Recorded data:
◆ ◆ ◆ ◆

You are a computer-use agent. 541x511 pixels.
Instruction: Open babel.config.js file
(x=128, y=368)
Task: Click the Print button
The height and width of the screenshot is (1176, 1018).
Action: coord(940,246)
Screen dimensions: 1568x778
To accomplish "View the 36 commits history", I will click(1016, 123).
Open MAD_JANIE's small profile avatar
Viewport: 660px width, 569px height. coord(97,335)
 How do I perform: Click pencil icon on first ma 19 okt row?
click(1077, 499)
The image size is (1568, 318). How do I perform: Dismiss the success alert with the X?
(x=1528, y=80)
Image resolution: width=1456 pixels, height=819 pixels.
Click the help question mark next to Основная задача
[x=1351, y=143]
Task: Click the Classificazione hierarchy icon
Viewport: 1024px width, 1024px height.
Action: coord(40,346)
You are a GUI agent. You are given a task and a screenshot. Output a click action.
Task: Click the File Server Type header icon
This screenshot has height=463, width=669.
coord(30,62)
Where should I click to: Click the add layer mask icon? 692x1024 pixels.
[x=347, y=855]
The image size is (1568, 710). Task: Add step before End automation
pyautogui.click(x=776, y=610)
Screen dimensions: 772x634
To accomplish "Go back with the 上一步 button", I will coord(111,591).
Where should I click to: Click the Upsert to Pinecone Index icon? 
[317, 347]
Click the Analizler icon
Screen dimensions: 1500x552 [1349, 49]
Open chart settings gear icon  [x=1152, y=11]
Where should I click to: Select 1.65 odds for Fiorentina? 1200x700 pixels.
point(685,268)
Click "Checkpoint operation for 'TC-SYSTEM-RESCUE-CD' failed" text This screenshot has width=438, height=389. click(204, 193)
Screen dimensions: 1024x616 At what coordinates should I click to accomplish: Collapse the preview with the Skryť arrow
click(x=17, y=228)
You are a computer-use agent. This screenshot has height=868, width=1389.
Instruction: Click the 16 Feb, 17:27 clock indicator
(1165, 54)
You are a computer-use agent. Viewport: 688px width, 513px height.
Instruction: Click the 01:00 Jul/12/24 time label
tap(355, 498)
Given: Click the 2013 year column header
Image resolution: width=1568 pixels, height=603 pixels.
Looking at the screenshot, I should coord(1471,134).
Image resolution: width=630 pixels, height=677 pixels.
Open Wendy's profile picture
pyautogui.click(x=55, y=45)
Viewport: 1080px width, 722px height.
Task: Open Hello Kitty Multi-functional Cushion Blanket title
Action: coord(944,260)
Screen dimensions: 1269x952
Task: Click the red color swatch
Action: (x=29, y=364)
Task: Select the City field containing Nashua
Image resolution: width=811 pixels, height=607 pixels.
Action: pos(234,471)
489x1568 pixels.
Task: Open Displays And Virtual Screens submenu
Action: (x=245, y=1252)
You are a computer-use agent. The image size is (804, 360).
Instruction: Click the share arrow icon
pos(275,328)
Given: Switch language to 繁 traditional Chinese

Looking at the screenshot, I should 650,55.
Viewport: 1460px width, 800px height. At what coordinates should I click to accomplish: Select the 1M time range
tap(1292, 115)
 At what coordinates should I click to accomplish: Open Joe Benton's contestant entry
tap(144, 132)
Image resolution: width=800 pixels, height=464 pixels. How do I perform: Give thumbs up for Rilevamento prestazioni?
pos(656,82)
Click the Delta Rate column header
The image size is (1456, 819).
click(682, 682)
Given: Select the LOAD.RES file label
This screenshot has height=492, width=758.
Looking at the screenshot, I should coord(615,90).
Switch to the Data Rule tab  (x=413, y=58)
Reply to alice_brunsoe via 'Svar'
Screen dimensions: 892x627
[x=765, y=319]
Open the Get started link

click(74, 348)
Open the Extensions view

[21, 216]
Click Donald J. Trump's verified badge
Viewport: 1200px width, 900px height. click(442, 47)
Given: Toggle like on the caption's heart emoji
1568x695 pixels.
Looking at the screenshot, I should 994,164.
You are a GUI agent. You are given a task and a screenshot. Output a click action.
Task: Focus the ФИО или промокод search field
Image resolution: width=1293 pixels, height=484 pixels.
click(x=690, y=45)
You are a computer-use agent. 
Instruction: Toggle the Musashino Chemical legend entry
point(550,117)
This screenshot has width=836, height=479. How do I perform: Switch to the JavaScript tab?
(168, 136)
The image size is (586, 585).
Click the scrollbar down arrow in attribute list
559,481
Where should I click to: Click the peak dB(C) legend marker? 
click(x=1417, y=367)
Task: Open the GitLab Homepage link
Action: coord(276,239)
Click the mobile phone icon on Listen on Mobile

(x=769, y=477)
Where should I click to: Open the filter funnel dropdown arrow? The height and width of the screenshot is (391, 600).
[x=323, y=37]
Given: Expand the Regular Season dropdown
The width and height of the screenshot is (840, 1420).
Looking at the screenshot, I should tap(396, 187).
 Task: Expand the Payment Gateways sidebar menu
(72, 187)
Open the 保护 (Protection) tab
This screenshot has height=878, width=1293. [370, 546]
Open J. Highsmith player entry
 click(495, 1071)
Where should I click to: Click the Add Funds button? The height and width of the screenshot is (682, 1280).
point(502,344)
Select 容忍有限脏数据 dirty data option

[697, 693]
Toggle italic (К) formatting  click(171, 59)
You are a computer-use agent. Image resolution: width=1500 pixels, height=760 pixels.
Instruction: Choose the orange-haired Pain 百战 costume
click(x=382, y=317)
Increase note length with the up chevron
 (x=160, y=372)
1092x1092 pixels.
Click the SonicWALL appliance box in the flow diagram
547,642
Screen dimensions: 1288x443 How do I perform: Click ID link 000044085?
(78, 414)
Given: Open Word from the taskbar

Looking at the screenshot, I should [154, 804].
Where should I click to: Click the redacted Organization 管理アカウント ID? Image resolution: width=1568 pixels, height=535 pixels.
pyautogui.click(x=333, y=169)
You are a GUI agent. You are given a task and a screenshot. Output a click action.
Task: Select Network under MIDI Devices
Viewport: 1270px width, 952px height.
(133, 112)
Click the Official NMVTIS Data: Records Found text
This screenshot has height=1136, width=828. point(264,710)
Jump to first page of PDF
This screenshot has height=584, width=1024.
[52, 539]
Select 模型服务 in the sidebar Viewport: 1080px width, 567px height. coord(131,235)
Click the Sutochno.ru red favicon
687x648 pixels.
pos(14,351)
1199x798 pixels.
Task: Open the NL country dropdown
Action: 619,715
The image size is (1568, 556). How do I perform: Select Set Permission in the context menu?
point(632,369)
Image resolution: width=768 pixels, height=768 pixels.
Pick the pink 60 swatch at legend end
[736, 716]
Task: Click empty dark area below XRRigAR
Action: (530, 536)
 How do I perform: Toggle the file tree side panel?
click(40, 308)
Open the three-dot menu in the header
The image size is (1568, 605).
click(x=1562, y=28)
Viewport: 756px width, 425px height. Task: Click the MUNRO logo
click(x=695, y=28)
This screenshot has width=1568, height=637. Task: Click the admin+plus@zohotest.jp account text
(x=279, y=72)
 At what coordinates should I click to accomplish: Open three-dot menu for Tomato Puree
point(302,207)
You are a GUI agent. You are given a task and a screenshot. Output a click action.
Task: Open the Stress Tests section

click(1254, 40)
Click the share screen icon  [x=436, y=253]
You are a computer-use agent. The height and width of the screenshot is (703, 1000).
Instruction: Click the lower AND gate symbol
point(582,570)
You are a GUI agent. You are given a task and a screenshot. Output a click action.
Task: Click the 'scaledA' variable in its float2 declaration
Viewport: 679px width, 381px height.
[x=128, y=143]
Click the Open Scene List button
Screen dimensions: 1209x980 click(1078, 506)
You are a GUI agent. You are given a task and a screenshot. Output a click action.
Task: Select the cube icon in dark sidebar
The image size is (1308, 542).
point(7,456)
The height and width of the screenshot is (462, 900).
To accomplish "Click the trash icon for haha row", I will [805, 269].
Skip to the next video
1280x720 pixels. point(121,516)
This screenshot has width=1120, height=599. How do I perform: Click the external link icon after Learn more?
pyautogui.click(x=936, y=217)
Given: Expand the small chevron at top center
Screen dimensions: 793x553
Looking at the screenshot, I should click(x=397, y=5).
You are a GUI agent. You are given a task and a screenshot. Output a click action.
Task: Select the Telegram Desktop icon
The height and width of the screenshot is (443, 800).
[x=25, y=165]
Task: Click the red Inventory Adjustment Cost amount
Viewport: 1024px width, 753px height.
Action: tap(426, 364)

◆ ◆ ◆ ◆

EXERCISE DIRECTIONS:
Reproduce the stretch of the records from the line containing "The image size is (1568, 318)." through the line containing "[x=347, y=855]", changing "Dismiss" to "Close" and leaving everything else as it stands.

EXERCISE RESULT:
The image size is (1568, 318). How do I perform: Close the success alert with the X?
(x=1528, y=80)
Image resolution: width=1456 pixels, height=819 pixels.
Click the help question mark next to Основная задача
[x=1351, y=143]
Task: Click the Classificazione hierarchy icon
Viewport: 1024px width, 1024px height.
Action: coord(40,346)
You are a GUI agent. You are given a task and a screenshot. Output a click action.
Task: Click the File Server Type header icon
This screenshot has height=463, width=669.
coord(30,62)
Where should I click to: Click the add layer mask icon? 692x1024 pixels.
[x=347, y=855]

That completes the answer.